Amazon Vs. Macmillan: What About Traditional Booksellers?
One aspect of the dispute between Amazon and Macmillan that has not generated as much ink as the initial skirmish is the impact that ebook pricing, whether it’s $10 or $15, will be on small independent booksellers of the bricks-and-mortars variety.
I mean it’s good that authors will get compensated appropriately, and that publishers are allowed to recoup their investments, but what is the impact on traditional booksellers, and where do publishers think that they fall in all of this brouhaha?
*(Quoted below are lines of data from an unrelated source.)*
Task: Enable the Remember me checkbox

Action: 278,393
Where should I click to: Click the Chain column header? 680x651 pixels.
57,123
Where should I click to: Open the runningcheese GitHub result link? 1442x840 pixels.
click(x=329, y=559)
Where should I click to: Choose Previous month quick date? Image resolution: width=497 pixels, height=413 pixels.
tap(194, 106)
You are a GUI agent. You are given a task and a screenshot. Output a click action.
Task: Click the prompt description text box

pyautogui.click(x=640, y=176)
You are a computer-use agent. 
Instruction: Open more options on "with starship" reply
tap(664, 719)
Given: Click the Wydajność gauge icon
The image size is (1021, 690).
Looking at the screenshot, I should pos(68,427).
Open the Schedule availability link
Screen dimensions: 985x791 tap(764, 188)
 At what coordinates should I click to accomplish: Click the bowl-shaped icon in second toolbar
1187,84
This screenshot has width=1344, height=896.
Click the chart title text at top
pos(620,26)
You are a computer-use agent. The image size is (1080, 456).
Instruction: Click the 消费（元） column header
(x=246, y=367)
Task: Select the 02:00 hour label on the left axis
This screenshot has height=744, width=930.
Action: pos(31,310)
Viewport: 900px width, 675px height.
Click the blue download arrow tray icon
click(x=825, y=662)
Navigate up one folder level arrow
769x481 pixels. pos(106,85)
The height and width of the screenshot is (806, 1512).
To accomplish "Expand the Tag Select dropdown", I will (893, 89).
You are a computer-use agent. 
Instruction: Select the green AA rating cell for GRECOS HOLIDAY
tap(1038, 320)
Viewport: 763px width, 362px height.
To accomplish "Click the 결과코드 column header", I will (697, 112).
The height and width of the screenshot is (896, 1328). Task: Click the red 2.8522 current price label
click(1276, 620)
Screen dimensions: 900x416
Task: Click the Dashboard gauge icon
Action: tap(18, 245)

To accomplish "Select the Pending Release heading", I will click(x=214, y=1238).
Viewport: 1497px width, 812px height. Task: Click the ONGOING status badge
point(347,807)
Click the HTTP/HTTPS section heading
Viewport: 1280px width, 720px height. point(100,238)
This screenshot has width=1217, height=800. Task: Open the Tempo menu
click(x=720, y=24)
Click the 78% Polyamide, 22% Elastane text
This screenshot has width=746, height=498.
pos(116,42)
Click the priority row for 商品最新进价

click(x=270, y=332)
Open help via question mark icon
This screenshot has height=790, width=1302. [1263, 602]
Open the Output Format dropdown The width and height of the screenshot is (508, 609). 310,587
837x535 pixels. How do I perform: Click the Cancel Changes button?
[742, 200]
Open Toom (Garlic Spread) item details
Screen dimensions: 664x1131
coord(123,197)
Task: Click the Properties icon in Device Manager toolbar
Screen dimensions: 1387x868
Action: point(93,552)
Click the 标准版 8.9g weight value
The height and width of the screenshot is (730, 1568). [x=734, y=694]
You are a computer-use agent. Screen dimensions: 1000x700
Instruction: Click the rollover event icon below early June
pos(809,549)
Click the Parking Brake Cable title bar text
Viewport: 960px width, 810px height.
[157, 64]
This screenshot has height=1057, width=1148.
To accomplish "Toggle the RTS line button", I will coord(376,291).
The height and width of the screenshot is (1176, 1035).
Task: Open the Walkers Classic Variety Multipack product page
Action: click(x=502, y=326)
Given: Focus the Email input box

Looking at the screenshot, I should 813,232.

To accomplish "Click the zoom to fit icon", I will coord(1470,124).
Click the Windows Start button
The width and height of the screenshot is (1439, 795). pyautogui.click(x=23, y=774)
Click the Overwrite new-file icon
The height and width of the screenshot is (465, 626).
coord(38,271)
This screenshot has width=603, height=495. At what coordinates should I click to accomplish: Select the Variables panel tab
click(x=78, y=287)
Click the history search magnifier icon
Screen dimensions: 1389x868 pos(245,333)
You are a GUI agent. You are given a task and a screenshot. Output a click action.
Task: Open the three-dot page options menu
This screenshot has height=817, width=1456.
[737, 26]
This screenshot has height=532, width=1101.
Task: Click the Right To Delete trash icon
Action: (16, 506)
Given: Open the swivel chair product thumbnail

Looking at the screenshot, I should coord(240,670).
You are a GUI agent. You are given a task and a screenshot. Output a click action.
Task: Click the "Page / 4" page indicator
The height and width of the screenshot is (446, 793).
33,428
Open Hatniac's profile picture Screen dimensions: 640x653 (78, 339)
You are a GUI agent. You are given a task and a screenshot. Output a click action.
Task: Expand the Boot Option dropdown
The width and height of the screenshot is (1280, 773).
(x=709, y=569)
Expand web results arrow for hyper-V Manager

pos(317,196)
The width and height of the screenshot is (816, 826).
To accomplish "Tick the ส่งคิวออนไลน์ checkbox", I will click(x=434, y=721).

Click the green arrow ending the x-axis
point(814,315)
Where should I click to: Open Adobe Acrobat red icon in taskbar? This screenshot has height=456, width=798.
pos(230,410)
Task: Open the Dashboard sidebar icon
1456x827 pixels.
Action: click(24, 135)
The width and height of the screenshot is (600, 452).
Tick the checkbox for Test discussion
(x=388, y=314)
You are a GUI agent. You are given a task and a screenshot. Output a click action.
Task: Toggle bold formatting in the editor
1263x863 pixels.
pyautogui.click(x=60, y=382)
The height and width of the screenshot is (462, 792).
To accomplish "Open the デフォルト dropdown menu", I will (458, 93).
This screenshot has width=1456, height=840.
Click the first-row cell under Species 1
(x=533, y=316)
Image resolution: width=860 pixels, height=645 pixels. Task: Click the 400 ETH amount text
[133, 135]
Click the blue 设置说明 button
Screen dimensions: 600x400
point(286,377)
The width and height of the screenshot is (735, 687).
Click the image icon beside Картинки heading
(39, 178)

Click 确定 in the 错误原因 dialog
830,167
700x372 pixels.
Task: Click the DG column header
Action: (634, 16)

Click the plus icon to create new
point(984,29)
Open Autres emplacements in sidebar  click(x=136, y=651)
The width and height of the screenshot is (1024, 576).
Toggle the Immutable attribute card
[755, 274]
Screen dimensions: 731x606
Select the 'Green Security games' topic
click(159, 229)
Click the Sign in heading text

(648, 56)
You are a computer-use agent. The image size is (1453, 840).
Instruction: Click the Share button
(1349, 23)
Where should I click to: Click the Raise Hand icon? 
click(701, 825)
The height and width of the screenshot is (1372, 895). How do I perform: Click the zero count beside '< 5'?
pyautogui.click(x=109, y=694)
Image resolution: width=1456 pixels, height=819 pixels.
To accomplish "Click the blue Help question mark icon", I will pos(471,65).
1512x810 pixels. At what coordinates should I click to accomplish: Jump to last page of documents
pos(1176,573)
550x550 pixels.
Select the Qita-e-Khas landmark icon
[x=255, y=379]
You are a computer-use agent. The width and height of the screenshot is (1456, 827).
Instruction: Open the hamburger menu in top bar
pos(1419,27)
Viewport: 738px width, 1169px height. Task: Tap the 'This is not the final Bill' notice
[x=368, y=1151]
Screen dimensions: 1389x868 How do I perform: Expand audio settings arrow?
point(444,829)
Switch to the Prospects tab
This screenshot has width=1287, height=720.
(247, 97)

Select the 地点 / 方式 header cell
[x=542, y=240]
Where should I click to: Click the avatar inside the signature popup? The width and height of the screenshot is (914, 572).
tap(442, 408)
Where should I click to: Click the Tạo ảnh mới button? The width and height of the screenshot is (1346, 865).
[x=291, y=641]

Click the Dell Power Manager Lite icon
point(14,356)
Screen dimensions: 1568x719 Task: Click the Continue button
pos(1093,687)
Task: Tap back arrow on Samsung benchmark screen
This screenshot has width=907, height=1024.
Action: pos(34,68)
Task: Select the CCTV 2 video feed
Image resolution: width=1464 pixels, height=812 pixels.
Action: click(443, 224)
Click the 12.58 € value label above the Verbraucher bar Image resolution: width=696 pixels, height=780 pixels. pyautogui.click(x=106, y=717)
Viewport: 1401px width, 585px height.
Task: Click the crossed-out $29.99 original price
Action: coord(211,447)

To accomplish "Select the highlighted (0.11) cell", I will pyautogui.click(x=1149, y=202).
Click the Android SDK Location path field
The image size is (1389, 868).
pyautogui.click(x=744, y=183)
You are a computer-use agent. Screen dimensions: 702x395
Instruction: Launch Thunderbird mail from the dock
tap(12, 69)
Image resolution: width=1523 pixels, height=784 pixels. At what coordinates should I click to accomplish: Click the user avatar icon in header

On one hand, the publishers can be seen as sticking up for bookstores, demanding comparable pricing for ebooks as for old-fashioned paper and ink versions. However, this pricing only benefits the chains (and Amazon’s non-ebook products), who drastically discount books anyway (at pricepoints that rival the new ebook prices) and doesn’t do very much for independent booksellers and wholesalers, who pay for books based on the publishers’ list price and cannot run a business based on loss leaders.
Bottom line, $15 ebooks prolong bricks-and-mortar booksellers’ suffering, it doesn’t end it.
Paul Oliver (a former bookstore co-owner) states an eloquent case about the lack of love sent to booksellers’ way at The Devil’s Accountant, and is well worth a read.